2. **Find the direction for the 'right angle' curves:**
If two lines cross at a right angle, their slopes are opposite reciprocals. That means if one slope is 'm', the other is '$-1/m$'.
* Our original slope is $\frac{3y}{2x}$.
* So, the slope of the curves that cross at right angles (the "orthogonal trajectories") will be:
$\frac{dy}{dx}_{\text{orthogonal}} = -\frac{1}{\left(\frac{3y}{2x}\right)} = -\frac{2x}{3y}$

3. **Figure out the new curves from their direction:**
Now we know the slope of our new family of curves is $\frac{dy}{dx} = -\frac{2x}{3y}$. We need to find the actual equations of these curves. This is like playing a reverse game: if we know how something is changing, can we find what it was in the first place? This is called "integration."
* First, let's separate the variables so all the 'y' terms are with 'dy' and all the 'x' terms are with 'dx':
$3y \, dy = -2x \, dx$
* Now, we do the "undoing" of differentiation (integration) on both sides:
$\int 3y \, dy = \int -2x \, dx$
* This gives us:
$\frac{3y^2}{2} = -x^2 + K$ (where K is just a new constant, like 'c', that tells us which specific curve in the family we're talking about).
* Let's make it look nicer by moving the $x^2$ term to the left side and possibly clearing the fraction:
$x^2 + \frac{3y^2}{2} = K$
Multiply everything by 2:
$2x^2 + 3y^2 = 2K$
* We can just call $2K$ a new constant, let's say $C$.
So, the equation for the orthogonal trajectories is $2x^2 + 3y^2 = C$.

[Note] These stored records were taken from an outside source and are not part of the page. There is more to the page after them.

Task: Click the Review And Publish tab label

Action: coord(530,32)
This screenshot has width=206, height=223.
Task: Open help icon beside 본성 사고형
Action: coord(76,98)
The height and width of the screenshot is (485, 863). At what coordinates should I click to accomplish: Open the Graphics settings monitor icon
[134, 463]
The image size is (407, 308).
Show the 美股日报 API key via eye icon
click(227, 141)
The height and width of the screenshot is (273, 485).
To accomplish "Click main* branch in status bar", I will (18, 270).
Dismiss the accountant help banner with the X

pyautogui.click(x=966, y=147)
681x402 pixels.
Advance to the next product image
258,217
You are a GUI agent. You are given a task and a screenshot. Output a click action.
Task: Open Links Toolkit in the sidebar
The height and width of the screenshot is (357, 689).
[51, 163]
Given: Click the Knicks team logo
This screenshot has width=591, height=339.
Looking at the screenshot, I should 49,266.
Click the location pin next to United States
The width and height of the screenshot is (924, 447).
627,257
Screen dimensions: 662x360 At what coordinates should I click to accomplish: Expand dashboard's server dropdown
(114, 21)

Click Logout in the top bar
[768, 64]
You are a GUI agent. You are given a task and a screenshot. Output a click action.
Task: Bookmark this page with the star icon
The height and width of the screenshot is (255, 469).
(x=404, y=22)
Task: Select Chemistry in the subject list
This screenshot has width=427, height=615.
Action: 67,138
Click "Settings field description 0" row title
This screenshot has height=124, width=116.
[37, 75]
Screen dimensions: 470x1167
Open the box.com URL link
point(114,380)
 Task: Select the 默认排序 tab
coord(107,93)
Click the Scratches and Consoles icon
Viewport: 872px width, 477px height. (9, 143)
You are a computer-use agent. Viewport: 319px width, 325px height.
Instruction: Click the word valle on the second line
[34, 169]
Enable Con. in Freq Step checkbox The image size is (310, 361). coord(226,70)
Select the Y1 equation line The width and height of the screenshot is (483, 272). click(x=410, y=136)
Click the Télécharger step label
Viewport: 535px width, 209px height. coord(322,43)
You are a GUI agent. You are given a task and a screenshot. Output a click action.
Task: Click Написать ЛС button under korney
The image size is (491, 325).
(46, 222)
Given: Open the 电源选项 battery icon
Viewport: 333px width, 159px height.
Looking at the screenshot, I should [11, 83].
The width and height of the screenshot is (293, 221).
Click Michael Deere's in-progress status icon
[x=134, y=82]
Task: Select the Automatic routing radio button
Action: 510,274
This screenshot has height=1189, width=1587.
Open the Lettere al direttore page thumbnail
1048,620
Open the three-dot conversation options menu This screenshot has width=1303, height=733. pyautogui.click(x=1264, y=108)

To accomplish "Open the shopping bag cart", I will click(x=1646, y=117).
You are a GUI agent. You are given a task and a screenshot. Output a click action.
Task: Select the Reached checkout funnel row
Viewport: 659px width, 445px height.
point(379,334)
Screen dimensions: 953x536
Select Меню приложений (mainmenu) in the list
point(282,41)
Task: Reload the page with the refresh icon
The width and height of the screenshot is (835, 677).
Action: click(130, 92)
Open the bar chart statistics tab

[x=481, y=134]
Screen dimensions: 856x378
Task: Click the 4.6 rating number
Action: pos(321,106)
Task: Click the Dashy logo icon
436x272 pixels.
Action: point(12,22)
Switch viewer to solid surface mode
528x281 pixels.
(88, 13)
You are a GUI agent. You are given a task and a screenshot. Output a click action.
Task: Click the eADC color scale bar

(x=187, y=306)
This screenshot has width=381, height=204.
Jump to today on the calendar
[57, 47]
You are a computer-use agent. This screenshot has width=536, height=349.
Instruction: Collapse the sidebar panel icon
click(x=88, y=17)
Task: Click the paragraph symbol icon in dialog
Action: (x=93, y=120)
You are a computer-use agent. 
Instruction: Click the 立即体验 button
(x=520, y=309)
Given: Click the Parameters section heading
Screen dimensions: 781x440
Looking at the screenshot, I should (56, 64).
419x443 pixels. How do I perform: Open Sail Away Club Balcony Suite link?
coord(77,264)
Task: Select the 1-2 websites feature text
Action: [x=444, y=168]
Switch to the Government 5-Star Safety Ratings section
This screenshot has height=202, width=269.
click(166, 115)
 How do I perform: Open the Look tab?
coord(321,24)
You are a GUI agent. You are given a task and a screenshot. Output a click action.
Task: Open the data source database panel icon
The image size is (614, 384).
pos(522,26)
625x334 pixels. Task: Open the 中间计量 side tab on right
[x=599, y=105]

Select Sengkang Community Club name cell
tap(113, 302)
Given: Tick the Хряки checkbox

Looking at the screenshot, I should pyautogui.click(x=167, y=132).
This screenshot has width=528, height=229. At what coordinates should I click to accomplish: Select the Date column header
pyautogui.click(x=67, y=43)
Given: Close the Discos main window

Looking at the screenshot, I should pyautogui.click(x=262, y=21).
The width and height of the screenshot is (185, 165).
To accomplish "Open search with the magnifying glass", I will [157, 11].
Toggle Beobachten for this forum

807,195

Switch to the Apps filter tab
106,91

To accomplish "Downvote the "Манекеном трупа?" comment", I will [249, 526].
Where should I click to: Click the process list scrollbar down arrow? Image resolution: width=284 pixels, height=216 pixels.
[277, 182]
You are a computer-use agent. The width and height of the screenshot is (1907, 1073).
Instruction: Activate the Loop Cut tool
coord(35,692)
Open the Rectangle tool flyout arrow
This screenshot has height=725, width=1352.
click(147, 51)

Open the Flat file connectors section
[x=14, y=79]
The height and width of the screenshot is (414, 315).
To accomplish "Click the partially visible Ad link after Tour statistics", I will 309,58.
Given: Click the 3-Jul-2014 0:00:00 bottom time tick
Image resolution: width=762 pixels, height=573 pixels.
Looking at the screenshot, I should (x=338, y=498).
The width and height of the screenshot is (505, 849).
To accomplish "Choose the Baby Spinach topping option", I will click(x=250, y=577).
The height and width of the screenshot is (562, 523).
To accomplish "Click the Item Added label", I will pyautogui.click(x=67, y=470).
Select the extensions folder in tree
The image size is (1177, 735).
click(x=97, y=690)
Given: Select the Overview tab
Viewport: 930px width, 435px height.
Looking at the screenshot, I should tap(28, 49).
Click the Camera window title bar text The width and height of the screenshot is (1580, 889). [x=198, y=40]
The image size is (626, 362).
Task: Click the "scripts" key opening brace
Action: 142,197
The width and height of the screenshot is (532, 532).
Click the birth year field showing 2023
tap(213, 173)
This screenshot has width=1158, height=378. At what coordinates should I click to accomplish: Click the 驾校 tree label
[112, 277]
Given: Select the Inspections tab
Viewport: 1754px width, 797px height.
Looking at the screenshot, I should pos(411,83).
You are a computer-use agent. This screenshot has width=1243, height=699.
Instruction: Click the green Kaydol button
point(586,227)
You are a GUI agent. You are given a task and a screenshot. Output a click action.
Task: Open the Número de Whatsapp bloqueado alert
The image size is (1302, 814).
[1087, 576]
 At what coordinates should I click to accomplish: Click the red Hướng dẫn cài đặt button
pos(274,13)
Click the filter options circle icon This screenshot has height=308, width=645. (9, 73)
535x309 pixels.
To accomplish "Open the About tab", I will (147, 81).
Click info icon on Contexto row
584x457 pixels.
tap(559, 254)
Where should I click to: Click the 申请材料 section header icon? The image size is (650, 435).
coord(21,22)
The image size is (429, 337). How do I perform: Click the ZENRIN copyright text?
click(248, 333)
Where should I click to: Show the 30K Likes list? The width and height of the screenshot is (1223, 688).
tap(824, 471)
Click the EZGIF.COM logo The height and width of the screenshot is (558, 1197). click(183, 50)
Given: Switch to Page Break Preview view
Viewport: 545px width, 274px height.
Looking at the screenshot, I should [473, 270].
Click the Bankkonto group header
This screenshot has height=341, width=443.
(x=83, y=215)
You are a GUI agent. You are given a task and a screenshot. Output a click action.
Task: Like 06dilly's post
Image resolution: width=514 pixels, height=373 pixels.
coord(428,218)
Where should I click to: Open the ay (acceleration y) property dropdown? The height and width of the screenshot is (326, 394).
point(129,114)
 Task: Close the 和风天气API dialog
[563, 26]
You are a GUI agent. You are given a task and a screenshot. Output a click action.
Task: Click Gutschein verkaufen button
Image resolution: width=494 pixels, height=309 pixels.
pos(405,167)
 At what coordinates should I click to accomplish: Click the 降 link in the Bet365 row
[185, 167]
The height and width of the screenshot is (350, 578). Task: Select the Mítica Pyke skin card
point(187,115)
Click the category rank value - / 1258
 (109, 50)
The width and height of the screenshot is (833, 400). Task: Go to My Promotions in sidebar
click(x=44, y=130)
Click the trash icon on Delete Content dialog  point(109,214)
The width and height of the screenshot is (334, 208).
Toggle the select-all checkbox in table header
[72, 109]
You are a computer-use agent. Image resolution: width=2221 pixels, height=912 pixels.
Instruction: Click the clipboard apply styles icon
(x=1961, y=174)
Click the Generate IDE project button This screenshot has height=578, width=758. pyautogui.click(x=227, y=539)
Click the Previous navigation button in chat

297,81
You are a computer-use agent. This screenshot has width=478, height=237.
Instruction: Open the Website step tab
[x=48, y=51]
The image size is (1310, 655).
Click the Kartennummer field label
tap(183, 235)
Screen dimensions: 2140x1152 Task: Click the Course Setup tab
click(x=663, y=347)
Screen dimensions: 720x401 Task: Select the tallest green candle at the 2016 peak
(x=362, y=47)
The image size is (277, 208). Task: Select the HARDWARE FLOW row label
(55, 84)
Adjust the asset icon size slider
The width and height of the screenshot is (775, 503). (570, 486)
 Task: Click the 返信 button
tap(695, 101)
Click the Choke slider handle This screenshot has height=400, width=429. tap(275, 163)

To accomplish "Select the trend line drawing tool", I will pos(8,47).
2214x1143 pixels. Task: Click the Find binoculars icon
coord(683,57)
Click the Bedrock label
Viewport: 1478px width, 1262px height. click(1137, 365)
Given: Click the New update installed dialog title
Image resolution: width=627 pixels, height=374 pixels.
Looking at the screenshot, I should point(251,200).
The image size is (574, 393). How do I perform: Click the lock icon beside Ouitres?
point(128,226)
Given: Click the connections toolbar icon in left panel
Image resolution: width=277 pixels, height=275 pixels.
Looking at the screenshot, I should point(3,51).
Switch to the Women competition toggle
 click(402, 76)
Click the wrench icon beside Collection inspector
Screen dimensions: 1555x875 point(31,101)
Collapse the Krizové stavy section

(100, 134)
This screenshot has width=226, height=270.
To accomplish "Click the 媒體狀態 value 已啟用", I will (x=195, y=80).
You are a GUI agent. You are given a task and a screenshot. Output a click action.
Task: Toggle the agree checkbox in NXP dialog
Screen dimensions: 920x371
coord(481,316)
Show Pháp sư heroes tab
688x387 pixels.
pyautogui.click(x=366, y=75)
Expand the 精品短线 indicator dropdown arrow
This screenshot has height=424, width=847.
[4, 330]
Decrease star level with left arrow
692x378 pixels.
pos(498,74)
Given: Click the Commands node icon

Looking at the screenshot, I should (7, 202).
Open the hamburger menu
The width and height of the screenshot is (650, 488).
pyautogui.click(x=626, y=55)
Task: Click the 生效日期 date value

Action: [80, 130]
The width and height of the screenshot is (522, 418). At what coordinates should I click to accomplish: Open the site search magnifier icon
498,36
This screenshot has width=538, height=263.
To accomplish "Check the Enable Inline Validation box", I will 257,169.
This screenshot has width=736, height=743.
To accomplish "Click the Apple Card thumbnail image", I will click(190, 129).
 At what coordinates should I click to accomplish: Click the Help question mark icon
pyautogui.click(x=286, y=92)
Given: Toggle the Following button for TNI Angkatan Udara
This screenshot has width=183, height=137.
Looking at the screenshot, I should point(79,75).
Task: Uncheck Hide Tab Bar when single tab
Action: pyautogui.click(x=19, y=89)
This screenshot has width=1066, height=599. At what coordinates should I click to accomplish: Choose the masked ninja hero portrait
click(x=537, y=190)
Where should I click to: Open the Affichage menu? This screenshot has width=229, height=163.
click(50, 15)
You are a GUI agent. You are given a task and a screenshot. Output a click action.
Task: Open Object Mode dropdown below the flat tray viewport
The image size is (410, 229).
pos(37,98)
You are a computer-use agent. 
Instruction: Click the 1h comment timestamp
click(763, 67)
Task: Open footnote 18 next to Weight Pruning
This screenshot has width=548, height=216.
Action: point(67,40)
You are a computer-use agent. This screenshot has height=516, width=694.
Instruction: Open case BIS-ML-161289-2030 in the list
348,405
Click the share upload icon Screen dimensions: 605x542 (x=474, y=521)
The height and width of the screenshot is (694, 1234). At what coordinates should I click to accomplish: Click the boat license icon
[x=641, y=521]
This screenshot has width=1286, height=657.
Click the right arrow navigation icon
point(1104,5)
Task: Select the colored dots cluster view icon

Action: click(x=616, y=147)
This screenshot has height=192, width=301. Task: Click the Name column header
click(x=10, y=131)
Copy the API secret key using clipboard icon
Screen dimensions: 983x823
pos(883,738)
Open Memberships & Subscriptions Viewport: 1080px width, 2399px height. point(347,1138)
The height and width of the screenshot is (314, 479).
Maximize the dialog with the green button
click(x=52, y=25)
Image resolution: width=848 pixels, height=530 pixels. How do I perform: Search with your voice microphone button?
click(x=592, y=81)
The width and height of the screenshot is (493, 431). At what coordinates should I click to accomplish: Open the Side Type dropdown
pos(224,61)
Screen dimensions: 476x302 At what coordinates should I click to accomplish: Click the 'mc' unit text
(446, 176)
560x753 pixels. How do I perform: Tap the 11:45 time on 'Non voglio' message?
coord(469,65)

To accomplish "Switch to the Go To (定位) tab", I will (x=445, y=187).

4. **Describe the graphs:**
* The original curves, $y^2 = c x^3$: If $c$ is positive, these curves only exist when $x$ is positive or zero. They look a bit like a cubic curve squashed sideways, opening to the right, and they have a pointy part (a 'cusp') at the origin $(0,0)$. If $c$ is negative, they open to the left.
* The new curves, $2x^2 + 3y^2 = C$: These are the equations of **ellipses**! They are all centered at the origin $(0,0)$.
* If $C=0$, it's just the point $(0,0)$.
* If $C$ is positive, they are actual ellipses. The bigger $C$ is, the larger the ellipse.
* Since the coefficient for $x^2$ (which is 2) is smaller than the coefficient for $y^2$ (which is 3) if we think about it as $x^2/(C/2) + y^2/(C/3) = 1$, the ellipses are wider along the x-axis (more stretched horizontally) than along the y-axis.

So, the curves that cross $y^2 = c x^3$ at right angles are a family of concentric ellipses that are all squashed horizontally.